**Supplied entries:**
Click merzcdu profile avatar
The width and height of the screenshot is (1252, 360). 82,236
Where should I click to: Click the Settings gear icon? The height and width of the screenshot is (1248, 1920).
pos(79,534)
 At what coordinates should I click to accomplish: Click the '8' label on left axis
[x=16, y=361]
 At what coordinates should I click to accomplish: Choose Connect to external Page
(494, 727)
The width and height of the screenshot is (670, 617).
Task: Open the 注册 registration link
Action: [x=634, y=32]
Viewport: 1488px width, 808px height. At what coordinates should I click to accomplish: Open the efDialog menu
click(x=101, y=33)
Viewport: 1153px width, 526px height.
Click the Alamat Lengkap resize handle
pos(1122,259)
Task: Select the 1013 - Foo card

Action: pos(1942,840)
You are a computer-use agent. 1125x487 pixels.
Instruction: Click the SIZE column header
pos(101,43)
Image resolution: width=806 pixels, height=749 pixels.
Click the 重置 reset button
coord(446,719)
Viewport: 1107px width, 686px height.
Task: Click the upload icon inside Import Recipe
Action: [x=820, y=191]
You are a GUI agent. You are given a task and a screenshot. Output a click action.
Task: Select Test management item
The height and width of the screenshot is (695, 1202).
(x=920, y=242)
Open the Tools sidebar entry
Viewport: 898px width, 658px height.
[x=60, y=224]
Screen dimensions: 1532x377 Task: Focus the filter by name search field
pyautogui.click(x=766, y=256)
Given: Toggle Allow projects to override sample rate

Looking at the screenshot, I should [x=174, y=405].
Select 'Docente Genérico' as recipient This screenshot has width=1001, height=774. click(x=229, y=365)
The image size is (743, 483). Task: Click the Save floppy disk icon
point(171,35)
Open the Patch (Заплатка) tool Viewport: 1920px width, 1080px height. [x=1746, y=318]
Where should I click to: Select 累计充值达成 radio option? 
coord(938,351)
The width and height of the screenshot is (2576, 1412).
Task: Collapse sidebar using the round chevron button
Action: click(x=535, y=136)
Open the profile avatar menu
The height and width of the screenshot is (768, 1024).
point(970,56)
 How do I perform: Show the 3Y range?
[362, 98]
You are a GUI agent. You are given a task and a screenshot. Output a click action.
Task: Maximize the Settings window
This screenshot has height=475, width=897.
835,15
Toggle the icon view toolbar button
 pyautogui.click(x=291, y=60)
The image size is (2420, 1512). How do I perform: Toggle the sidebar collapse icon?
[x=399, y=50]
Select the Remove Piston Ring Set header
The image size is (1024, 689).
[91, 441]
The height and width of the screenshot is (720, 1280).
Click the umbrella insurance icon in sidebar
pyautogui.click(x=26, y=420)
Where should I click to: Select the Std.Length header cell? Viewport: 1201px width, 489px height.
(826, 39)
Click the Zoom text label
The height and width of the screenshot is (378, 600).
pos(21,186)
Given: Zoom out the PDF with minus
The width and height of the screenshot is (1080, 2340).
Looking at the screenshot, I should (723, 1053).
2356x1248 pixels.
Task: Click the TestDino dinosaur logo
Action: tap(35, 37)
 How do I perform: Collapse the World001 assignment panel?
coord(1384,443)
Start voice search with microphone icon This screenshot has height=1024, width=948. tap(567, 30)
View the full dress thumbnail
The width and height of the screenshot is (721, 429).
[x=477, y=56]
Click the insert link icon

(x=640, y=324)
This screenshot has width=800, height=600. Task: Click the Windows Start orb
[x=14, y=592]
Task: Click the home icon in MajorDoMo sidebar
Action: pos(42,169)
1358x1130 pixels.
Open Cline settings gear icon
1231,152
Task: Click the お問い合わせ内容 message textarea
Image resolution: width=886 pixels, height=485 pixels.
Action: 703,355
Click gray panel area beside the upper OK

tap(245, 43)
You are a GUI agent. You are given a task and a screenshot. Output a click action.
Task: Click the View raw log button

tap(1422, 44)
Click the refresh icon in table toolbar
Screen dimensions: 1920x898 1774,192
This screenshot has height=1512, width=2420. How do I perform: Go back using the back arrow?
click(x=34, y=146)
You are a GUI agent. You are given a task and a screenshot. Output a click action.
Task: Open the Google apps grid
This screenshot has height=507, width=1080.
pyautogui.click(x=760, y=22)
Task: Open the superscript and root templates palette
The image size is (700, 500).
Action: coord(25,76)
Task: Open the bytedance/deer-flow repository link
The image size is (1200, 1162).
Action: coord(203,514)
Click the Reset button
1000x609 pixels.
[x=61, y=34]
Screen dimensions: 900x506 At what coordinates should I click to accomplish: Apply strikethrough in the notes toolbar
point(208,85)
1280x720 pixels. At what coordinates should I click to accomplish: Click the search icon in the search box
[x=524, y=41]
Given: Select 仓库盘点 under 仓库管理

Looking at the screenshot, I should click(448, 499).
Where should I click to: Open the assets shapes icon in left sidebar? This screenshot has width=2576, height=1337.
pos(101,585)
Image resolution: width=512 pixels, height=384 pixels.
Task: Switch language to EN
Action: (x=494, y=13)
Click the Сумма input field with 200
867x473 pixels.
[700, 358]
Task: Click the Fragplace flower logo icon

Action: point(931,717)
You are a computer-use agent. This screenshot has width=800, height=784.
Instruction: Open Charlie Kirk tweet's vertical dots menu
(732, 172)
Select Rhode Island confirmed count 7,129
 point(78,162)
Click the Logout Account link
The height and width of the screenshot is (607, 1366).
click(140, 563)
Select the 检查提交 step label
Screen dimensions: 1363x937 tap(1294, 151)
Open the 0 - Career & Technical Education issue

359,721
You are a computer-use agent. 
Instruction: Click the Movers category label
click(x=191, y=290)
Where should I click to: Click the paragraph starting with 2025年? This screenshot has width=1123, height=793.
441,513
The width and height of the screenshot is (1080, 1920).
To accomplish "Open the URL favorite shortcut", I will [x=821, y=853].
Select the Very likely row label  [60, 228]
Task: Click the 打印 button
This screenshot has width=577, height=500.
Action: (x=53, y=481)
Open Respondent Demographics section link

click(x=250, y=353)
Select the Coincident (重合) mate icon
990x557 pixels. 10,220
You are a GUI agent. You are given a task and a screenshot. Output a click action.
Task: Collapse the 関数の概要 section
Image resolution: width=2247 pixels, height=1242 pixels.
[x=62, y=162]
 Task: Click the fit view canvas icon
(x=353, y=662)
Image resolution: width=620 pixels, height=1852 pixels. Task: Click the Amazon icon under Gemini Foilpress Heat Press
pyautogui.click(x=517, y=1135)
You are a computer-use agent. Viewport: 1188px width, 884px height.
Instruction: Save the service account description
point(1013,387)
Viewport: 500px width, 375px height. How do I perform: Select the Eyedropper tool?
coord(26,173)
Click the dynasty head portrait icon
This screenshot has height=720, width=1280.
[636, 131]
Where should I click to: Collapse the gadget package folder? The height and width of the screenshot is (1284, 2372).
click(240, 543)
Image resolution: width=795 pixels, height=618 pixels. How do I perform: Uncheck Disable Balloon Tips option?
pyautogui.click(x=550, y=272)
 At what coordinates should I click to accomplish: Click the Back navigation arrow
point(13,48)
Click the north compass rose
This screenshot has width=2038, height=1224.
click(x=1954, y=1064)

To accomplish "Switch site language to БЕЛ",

**Required work:** Rewrite the material above, replacing "At what coordinates should I click to accomplish" with "Which point should I click to complete" and leaving everything else unchanged.

**Task answer:**
Click merzcdu profile avatar
The width and height of the screenshot is (1252, 360). 82,236
Where should I click to: Click the Settings gear icon? The height and width of the screenshot is (1248, 1920).
pos(79,534)
 Which point should I click to complete: Click the '8' label on left axis
[x=16, y=361]
 Which point should I click to complete: Choose Connect to external Page
(494, 727)
The width and height of the screenshot is (670, 617).
Task: Open the 注册 registration link
Action: [x=634, y=32]
Viewport: 1488px width, 808px height. Which point should I click to complete: Open the efDialog menu
click(x=101, y=33)
Viewport: 1153px width, 526px height.
Click the Alamat Lengkap resize handle
pos(1122,259)
Task: Select the 1013 - Foo card

Action: pos(1942,840)
You are a computer-use agent. 1125x487 pixels.
Instruction: Click the SIZE column header
pos(101,43)
Image resolution: width=806 pixels, height=749 pixels.
Click the 重置 reset button
coord(446,719)
Viewport: 1107px width, 686px height.
Task: Click the upload icon inside Import Recipe
Action: [x=820, y=191]
You are a GUI agent. You are given a task and a screenshot. Output a click action.
Task: Select Test management item
The height and width of the screenshot is (695, 1202).
(x=920, y=242)
Open the Tools sidebar entry
Viewport: 898px width, 658px height.
[x=60, y=224]
Screen dimensions: 1532x377 Task: Focus the filter by name search field
pyautogui.click(x=766, y=256)
Given: Toggle Allow projects to override sample rate

Looking at the screenshot, I should [x=174, y=405].
Select 'Docente Genérico' as recipient This screenshot has width=1001, height=774. click(x=229, y=365)
The image size is (743, 483). Task: Click the Save floppy disk icon
point(171,35)
Open the Patch (Заплатка) tool Viewport: 1920px width, 1080px height. [x=1746, y=318]
Where should I click to: Select 累计充值达成 radio option? 
coord(938,351)
The width and height of the screenshot is (2576, 1412).
Task: Collapse sidebar using the round chevron button
Action: click(x=535, y=136)
Open the profile avatar menu
The height and width of the screenshot is (768, 1024).
point(970,56)
 How do I perform: Show the 3Y range?
[362, 98]
You are a GUI agent. You are given a task and a screenshot. Output a click action.
Task: Maximize the Settings window
This screenshot has height=475, width=897.
835,15
Toggle the icon view toolbar button
 pyautogui.click(x=291, y=60)
The image size is (2420, 1512). How do I perform: Toggle the sidebar collapse icon?
[x=399, y=50]
Select the Remove Piston Ring Set header
The image size is (1024, 689).
[91, 441]
The height and width of the screenshot is (720, 1280).
Click the umbrella insurance icon in sidebar
pyautogui.click(x=26, y=420)
Where should I click to: Select the Std.Length header cell? Viewport: 1201px width, 489px height.
(826, 39)
Click the Zoom text label
The height and width of the screenshot is (378, 600).
pos(21,186)
Given: Zoom out the PDF with minus
The width and height of the screenshot is (1080, 2340).
Looking at the screenshot, I should (723, 1053).
2356x1248 pixels.
Task: Click the TestDino dinosaur logo
Action: tap(35, 37)
 How do I perform: Collapse the World001 assignment panel?
coord(1384,443)
Start voice search with microphone icon This screenshot has height=1024, width=948. tap(567, 30)
View the full dress thumbnail
The width and height of the screenshot is (721, 429).
[x=477, y=56]
Click the insert link icon

(x=640, y=324)
This screenshot has width=800, height=600. Task: Click the Windows Start orb
[x=14, y=592]
Task: Click the home icon in MajorDoMo sidebar
Action: pos(42,169)
1358x1130 pixels.
Open Cline settings gear icon
1231,152
Task: Click the お問い合わせ内容 message textarea
Image resolution: width=886 pixels, height=485 pixels.
Action: 703,355
Click gray panel area beside the upper OK

tap(245, 43)
You are a GUI agent. You are given a task and a screenshot. Output a click action.
Task: Click the View raw log button

tap(1422, 44)
Click the refresh icon in table toolbar
Screen dimensions: 1920x898 1774,192
This screenshot has height=1512, width=2420. How do I perform: Go back using the back arrow?
click(x=34, y=146)
You are a GUI agent. You are given a task and a screenshot. Output a click action.
Task: Open the Google apps grid
This screenshot has height=507, width=1080.
pyautogui.click(x=760, y=22)
Task: Open the superscript and root templates palette
The image size is (700, 500).
Action: coord(25,76)
Task: Open the bytedance/deer-flow repository link
The image size is (1200, 1162).
Action: coord(203,514)
Click the Reset button
1000x609 pixels.
[x=61, y=34]
Screen dimensions: 900x506 Which point should I click to complete: Apply strikethrough in the notes toolbar
point(208,85)
1280x720 pixels. Which point should I click to complete: Click the search icon in the search box
[x=524, y=41]
Given: Select 仓库盘点 under 仓库管理

Looking at the screenshot, I should click(448, 499).
Where should I click to: Open the assets shapes icon in left sidebar? This screenshot has width=2576, height=1337.
pos(101,585)
Image resolution: width=512 pixels, height=384 pixels.
Task: Switch language to EN
Action: (x=494, y=13)
Click the Сумма input field with 200
867x473 pixels.
[700, 358]
Task: Click the Fragplace flower logo icon

Action: point(931,717)
You are a computer-use agent. This screenshot has width=800, height=784.
Instruction: Open Charlie Kirk tweet's vertical dots menu
(732, 172)
Select Rhode Island confirmed count 7,129
 point(78,162)
Click the Logout Account link
The height and width of the screenshot is (607, 1366).
click(140, 563)
Select the 检查提交 step label
Screen dimensions: 1363x937 tap(1294, 151)
Open the 0 - Career & Technical Education issue

359,721
You are a computer-use agent. 
Instruction: Click the Movers category label
click(x=191, y=290)
Where should I click to: Click the paragraph starting with 2025年? This screenshot has width=1123, height=793.
441,513
The width and height of the screenshot is (1080, 1920).
To accomplish "Open the URL favorite shortcut", I will [x=821, y=853].
Select the Very likely row label  [60, 228]
Task: Click the 打印 button
This screenshot has width=577, height=500.
Action: (x=53, y=481)
Open Respondent Demographics section link

click(x=250, y=353)
Select the Coincident (重合) mate icon
990x557 pixels. 10,220
You are a GUI agent. You are given a task and a screenshot. Output a click action.
Task: Collapse the 関数の概要 section
Image resolution: width=2247 pixels, height=1242 pixels.
[x=62, y=162]
 Task: Click the fit view canvas icon
(x=353, y=662)
Image resolution: width=620 pixels, height=1852 pixels. Task: Click the Amazon icon under Gemini Foilpress Heat Press
pyautogui.click(x=517, y=1135)
You are a computer-use agent. Viewport: 1188px width, 884px height.
Instruction: Save the service account description
point(1013,387)
Viewport: 500px width, 375px height. How do I perform: Select the Eyedropper tool?
coord(26,173)
Click the dynasty head portrait icon
This screenshot has height=720, width=1280.
[636, 131]
Where should I click to: Collapse the gadget package folder? The height and width of the screenshot is (1284, 2372).
click(240, 543)
Image resolution: width=795 pixels, height=618 pixels. How do I perform: Uncheck Disable Balloon Tips option?
pyautogui.click(x=550, y=272)
 Which point should I click to complete: Click the Back navigation arrow
point(13,48)
Click the north compass rose
This screenshot has width=2038, height=1224.
click(x=1954, y=1064)

To accomplish "Switch site language to БЕЛ",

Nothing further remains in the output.